Dataset records below:
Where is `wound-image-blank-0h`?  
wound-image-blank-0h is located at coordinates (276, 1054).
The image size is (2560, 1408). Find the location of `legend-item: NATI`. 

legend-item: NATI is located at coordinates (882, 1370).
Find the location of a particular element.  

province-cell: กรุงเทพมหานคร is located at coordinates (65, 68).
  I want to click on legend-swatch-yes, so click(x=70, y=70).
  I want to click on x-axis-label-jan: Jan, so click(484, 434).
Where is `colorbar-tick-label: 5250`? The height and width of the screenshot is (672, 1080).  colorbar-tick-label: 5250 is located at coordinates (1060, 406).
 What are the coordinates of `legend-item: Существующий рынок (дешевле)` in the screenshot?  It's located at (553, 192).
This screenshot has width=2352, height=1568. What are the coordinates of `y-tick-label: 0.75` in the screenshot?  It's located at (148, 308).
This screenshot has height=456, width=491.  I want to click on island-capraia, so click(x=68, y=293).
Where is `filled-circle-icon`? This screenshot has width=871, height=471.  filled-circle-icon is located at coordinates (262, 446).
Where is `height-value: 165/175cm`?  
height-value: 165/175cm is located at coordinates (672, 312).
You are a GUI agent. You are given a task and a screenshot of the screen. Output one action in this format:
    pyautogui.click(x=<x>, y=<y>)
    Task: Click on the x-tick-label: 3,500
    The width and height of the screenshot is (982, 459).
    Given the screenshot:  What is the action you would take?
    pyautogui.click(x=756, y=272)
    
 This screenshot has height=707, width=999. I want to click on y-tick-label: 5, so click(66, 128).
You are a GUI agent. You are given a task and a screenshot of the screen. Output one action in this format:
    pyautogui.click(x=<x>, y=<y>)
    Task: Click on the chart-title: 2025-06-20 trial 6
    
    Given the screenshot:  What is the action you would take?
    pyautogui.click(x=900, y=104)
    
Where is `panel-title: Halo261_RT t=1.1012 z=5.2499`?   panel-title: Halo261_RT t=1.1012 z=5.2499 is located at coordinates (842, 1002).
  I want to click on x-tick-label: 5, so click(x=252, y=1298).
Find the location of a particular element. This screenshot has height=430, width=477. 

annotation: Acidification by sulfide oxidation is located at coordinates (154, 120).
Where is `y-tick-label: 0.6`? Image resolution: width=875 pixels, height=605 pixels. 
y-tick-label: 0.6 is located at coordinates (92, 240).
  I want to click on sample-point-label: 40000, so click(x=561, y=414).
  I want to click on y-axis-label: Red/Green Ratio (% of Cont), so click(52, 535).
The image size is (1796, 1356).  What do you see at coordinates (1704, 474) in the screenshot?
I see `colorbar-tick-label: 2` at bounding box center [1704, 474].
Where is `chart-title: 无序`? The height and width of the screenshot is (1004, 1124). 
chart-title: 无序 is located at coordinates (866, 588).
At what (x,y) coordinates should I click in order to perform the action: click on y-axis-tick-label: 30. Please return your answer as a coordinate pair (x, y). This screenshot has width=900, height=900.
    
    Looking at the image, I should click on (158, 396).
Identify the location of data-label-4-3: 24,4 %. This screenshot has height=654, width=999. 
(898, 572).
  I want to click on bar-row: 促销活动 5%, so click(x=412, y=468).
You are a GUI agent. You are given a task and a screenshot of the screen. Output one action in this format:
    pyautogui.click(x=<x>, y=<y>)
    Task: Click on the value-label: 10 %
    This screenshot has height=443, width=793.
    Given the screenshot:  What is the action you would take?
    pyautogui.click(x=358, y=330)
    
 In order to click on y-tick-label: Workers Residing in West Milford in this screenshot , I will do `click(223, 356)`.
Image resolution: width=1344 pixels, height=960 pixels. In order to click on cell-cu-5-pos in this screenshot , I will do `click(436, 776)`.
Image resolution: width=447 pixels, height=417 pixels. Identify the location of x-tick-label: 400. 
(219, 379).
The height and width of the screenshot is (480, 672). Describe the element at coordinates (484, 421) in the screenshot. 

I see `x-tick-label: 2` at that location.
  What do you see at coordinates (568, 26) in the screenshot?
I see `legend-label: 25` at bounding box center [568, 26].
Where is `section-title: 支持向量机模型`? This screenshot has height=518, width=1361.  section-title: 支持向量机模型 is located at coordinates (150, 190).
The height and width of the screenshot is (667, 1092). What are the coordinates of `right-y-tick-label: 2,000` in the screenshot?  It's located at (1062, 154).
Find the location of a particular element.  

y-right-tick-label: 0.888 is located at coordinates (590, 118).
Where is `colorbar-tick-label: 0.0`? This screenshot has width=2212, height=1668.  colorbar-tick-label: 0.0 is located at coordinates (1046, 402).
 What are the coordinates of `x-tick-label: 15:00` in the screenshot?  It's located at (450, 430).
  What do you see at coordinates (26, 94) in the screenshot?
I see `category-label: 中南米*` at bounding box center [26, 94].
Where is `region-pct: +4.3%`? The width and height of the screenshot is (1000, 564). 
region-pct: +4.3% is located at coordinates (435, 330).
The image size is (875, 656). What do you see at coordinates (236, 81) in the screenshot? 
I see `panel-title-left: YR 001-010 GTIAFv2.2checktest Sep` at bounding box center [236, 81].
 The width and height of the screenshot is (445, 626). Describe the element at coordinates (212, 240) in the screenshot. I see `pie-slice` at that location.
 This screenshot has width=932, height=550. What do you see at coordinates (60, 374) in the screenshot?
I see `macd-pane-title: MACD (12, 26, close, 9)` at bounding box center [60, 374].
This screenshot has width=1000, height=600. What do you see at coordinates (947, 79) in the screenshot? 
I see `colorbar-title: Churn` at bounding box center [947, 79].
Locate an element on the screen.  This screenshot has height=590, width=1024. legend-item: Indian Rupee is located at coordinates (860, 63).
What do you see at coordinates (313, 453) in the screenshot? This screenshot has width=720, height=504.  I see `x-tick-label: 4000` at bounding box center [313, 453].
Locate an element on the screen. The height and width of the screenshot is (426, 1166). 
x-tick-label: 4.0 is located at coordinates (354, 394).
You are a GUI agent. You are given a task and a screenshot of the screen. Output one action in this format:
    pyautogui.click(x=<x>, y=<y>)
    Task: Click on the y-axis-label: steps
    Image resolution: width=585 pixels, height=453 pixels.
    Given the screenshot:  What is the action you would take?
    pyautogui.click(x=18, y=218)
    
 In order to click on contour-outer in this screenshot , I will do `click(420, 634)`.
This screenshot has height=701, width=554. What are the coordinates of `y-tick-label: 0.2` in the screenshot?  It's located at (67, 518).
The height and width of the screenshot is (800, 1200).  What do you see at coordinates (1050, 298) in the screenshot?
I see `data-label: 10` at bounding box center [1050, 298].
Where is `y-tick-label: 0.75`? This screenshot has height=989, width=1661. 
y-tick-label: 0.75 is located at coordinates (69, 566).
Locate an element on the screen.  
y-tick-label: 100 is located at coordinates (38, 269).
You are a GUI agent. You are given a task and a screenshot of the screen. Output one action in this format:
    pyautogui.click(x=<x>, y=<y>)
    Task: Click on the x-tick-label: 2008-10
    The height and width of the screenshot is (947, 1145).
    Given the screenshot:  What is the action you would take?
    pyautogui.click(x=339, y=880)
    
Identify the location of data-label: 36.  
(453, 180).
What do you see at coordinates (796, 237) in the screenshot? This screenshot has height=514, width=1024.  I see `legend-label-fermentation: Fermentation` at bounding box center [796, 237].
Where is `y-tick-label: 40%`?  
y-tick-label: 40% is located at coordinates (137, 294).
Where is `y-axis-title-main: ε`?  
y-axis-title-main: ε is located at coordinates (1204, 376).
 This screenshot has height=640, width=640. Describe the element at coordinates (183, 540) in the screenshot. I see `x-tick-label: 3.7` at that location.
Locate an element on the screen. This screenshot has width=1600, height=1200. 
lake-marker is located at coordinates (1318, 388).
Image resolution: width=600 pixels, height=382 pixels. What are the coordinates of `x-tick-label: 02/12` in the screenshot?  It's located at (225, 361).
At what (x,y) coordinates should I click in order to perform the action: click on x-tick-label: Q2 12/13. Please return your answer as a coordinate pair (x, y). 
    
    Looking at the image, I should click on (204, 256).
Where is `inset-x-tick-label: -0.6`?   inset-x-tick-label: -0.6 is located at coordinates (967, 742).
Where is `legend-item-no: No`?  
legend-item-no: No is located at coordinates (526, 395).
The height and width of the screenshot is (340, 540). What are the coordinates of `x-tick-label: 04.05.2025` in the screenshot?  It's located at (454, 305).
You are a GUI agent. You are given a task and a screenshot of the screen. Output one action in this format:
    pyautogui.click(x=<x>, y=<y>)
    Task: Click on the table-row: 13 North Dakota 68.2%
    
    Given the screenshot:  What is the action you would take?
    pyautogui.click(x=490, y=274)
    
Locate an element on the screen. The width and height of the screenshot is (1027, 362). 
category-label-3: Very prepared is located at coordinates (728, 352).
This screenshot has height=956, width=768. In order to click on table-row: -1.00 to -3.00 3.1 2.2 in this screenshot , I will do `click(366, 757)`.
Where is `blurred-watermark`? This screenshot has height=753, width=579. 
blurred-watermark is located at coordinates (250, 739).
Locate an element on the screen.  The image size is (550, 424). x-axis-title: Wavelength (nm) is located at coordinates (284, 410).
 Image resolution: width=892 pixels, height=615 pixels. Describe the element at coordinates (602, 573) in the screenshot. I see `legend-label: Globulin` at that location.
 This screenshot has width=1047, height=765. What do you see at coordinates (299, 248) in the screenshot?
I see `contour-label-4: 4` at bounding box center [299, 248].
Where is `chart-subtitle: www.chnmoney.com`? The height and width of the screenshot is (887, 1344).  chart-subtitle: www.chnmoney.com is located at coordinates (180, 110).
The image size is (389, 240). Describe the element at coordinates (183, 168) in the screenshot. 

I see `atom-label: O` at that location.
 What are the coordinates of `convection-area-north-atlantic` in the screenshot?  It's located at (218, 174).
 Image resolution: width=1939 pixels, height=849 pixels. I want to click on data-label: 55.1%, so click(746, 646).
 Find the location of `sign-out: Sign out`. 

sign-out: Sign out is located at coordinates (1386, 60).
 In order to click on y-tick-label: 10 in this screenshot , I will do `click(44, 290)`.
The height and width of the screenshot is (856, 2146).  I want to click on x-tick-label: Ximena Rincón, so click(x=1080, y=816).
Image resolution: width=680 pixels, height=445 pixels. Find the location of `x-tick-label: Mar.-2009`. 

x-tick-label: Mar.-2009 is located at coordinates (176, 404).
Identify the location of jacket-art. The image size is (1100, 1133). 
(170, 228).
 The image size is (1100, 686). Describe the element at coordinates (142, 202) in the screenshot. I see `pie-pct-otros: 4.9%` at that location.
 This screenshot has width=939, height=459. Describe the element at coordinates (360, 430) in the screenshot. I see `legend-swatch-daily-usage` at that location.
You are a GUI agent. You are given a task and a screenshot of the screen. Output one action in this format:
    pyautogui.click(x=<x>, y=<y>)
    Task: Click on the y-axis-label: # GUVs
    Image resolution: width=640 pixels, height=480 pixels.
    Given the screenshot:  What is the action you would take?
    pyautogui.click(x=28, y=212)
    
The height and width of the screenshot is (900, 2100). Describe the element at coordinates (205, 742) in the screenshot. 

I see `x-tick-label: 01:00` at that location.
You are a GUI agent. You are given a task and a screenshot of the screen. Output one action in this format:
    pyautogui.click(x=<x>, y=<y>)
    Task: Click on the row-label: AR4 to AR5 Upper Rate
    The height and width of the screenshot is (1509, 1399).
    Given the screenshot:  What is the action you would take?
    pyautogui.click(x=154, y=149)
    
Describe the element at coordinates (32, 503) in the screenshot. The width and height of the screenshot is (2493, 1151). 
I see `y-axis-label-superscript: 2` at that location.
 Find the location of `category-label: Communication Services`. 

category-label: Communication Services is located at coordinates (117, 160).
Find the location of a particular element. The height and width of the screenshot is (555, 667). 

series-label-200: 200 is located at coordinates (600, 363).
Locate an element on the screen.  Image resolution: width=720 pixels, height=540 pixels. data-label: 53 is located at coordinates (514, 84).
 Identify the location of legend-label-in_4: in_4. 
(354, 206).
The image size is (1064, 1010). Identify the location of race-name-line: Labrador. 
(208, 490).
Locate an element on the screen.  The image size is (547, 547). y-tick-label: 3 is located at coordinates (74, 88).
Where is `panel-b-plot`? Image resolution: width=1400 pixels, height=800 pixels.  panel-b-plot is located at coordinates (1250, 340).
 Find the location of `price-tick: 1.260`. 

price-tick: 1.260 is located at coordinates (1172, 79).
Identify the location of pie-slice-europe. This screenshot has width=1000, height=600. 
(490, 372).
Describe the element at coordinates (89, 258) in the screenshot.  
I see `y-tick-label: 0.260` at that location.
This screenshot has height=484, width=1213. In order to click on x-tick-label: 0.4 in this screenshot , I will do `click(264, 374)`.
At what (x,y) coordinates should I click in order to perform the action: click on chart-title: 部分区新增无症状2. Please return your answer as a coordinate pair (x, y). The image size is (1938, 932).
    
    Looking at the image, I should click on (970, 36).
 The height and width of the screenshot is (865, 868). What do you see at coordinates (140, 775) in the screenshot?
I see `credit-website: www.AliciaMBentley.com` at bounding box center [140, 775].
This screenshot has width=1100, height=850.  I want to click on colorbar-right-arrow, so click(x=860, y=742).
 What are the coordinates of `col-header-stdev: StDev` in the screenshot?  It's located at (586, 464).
End of Dataset records.
### [Instruction]
Please return, word for word, the lines of the listing from the one holding "has width=900, height=900." through the one holding "Image resolution: width=1344", including both of those lines.

### [Written response]
At what (x,y) coordinates should I click in order to perform the action: click on y-axis-tick-label: 30. Please return your answer as a coordinate pair (x, y). This screenshot has width=900, height=900.
    
    Looking at the image, I should click on (158, 396).
Identify the location of data-label-4-3: 24,4 %. This screenshot has height=654, width=999. 
(898, 572).
  I want to click on bar-row: 促销活动 5%, so click(x=412, y=468).
You are a GUI agent. You are given a task and a screenshot of the screen. Output one action in this format:
    pyautogui.click(x=<x>, y=<y>)
    Task: Click on the value-label: 10 %
    This screenshot has height=443, width=793.
    Given the screenshot:  What is the action you would take?
    pyautogui.click(x=358, y=330)
    
 In order to click on y-tick-label: Workers Residing in West Milford in this screenshot , I will do `click(223, 356)`.
Image resolution: width=1344 pixels, height=960 pixels. In order to click on cell-cu-5-pos in this screenshot , I will do `click(436, 776)`.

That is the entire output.